It was a hot dog day.
I knew this. I knew that it was likely that everyone would leave the warehouse, and leave me to carry out my dismal plan.
Thursdays the truck woud come from Clinton, packed with bins of clean prison-clothes, rolled in thin twine of plastic. My job was to make bedrolls, behind the dirty clothes cage, right in front of the chemical cage. Funny how the stench of soiled, mountainous dirty clothes seemed to respectfully stay within its boundaries, and just out of reach from my olfactory perception.
Bedrolls: two sheets, one pillow case, two towels, two wash cloths. Fold down the middle, place in buggy. I try to get rows of nine-by-six, eight-deep. And when their packing good, a tenth row would make me smile from the precision. One dollar a day, was the pay. A dollar earned honorably, working diligently—the only benefit was picking my own clothes and washing them separately. In here, that is beyond luxury.
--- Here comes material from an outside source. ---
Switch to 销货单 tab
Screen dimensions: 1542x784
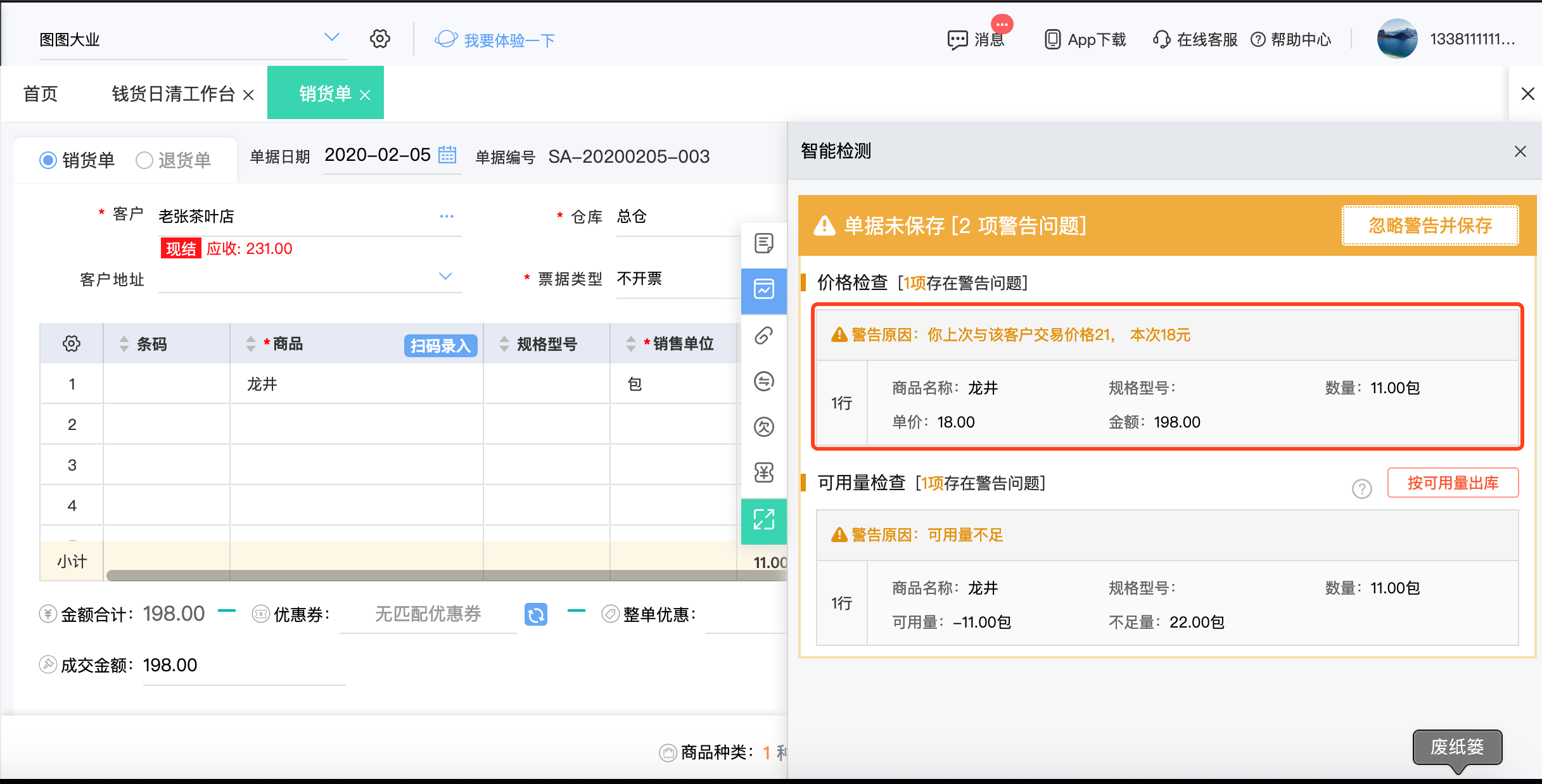point(325,94)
But this particular hot-dog Thursday, folding and stacking bed rolls was the least of my concerts. Maintaining the gusto to carry out a long-awaited plan played like an animatronic film over and over again in my mind’s projector.
I checked on the envelope strategically placed on the upper right had corner of my table, under a stack of wash cloths. A corner just enough visible to draw a curious attention. A very simple message for my father: “I’m sorry, dad. I love you. Please don’t be sad. Please, carry on.”
A very crude make-shift noose (Arts & Crafts were never my strong suit) under the bed rows on the right side of the buggy. I kept touching its coarse nature with my finger tips, to make ever sure it’s still there—my very last and close companion. Normally, the supply cage further right was kept under lock and key, but not on Thursdays. To make it less inconvenient for the warehouse officers, the cage was kept ajar, but not locked. Well, that is unless a lietenant or higher-ranking official was in close proximity. Then, the cage would be locked. You’ve got to follow protocol, after all.
But not on Thursday. Too much to do. Too much work. Supply & demand. Have to clothe the inmates, tax payers’ dollars are being well-spent. Accountability, profit the few.
Ms. Phillips hollered, “Chow call!” Most people found her yell annoying, attention-seeking. For me, it was humorous, motherly…innocent. I noticed my breath became sporadic which finally settled, sloping toward a shallow, whisper of life.
Focus, you’ve got to go through with this. Almost there, steady boy…it’s almost over. While the workers were being pitted down and leaving toward the dining hall, I could sense Ms. Phillips eyeing me out the corner of my watch. She was posturing and finally asked in her peculiar indigenous-country twang, “Ramos, you ain’t goin ta eat?”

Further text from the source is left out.